A smaller issue that I ran into: R happily takes either single or double quotes in most settings. However, some of the templates don’t play so nicely with single quotes. In R Markdown documents, it is good practice to consistently use double quotes in R code.

Make re-usable R Markdown chunks

One of the best parts of R Markdown is its flexibility. You can turn R Markdown into a paper, blog post, package vignette, or package readme file. In all likelihood, there will be some overlap in content between these different documents. For your own sake, and for the sake of reproducibility, you may want to write a snippet once, and re-use it across different documents. Check out this nice post about how to reuse R Markdown snippets.

Name your chunks

When the R Markdown is compiling, it references where it is in the document by saying it is working on something like unnamed-chunk-3. It is good practice, although not required, to name your code chunks for easier reference. The name of the code chunk is also used as the name of any figures that are generated and saved. Knitting a document called foo generates a folder called foo_files with a subfolder called figure-latex. This folder contains all the generated figures based on the chunk name, so if you name your chunk plot-bar you will end up with plot-bar.pdf instead of unnamed-chunk-12-1.pdf. Having named chunks is also convenient so you know where your code is slow–it’s easier to diagnose if your render is hanging on the calculate-baz chunk rather than unnamed-chunk-14. In the end, however, you can happily avoid naming chunks if you prefer. Also note that knitr will reject duplicated chunk names.

Use your ORCID

It is recommended for authors to use their ORCID, which is a unique personal identifier, so that John Smith publishing ecology papers in Wisconsin is disambiguated from John Smith publishing geometry papers in Oslo. The LaTeX orcidlink package provides an easy way to include your ORCID. However, I found it was not included in my Rstudio LaTeX distribution, so I couldn’t just add \usepackage{orcidlink} to my document header. An easy fix is to go to the package github site and download just orcid.sty. When I placed that file in the same directory as my document, \usepackage{orcidlink} worked, and I could add a link to my ORCID page by adding \orcidlink{4444-4444-4444-4444} after my name.

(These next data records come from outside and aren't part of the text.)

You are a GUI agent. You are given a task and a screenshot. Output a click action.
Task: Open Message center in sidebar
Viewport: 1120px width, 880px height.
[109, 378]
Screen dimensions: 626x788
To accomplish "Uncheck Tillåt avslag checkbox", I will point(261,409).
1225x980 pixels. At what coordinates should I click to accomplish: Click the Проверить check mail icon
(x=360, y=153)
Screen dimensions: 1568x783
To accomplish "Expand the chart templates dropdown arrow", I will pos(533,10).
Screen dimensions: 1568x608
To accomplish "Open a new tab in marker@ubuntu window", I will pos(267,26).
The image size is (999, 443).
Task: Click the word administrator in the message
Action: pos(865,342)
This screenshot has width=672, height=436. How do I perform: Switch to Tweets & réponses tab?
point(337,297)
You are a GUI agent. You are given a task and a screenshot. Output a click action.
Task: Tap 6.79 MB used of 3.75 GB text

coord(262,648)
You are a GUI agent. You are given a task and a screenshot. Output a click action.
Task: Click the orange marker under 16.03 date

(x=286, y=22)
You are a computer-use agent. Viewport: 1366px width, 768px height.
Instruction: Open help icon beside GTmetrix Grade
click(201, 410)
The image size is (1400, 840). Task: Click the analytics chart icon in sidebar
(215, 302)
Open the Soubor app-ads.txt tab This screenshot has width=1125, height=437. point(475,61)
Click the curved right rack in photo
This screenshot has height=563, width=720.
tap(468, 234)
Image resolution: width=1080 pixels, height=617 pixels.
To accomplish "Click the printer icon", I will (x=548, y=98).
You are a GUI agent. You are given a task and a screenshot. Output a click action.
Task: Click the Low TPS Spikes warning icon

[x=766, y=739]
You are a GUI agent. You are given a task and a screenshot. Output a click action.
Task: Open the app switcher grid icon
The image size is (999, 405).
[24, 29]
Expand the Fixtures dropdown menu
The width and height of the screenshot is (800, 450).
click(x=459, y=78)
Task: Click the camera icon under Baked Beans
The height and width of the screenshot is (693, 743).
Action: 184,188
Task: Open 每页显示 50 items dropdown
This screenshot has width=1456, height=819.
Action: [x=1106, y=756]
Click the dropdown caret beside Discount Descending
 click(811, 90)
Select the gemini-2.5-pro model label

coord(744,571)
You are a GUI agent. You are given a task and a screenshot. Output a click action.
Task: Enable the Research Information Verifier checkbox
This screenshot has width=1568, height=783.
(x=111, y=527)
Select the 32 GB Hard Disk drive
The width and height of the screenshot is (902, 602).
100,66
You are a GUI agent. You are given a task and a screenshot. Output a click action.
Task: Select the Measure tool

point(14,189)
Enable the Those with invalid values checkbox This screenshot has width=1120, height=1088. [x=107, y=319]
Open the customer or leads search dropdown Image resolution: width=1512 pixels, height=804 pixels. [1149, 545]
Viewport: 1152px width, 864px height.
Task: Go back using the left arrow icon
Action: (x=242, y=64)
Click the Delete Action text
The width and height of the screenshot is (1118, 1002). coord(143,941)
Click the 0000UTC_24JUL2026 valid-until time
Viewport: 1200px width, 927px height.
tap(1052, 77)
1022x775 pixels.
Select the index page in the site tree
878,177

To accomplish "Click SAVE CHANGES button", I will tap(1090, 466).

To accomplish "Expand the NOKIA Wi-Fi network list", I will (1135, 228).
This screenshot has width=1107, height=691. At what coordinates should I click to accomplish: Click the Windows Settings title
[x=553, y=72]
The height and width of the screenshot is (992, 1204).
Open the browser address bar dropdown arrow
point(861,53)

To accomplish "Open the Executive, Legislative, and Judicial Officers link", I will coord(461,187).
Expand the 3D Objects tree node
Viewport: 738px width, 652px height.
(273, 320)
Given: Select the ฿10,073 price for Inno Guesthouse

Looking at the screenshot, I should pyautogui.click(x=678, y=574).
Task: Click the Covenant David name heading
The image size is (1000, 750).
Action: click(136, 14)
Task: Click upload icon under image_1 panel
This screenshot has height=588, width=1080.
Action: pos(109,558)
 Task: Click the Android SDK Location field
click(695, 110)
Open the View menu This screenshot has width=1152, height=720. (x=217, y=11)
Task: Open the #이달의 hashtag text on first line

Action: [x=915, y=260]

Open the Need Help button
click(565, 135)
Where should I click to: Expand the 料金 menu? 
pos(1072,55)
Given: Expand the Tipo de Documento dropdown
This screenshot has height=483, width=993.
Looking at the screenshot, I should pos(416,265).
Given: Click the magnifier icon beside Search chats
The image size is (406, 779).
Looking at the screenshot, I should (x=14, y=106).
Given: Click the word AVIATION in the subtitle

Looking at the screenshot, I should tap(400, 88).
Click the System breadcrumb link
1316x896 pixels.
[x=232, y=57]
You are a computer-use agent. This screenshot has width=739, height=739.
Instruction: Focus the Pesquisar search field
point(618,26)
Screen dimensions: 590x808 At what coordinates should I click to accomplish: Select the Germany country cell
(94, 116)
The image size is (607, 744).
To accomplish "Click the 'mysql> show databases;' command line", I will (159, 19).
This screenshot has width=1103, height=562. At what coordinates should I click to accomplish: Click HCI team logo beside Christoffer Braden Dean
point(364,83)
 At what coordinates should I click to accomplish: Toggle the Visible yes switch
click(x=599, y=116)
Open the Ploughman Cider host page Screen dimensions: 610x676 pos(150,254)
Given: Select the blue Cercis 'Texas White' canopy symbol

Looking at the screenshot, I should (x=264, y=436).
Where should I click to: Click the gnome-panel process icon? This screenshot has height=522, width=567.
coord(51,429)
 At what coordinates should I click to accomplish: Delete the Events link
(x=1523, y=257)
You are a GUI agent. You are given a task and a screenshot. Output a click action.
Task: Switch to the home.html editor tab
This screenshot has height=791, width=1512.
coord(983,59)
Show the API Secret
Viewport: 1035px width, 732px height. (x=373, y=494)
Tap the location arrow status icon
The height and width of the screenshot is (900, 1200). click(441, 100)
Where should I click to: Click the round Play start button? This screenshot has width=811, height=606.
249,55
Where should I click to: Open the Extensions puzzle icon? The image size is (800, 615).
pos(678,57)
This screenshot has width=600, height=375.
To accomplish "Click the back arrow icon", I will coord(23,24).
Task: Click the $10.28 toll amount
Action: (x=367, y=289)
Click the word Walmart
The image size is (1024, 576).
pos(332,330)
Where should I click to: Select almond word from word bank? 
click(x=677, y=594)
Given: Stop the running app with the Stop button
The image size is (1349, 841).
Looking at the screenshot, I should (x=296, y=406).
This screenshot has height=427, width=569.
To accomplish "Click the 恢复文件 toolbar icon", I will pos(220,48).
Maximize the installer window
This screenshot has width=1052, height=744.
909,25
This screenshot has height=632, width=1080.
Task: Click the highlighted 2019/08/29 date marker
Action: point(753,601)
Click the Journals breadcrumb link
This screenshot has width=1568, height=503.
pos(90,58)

Despite some quirks, I recommend writing manuscripts in R Markdown, especially if your paper directly incorporates either code itself, or a lot of code output. For journals that have no rticles template available, or for manuscripts with little direct output, it may not be worth the extra effort. However, for my situation, the difficulties of getting the document into publication-ready format were well worth the effort over the boring and mistake-prone process of updating tables and figures by hand each time I changed a tiny aspect of my analysis.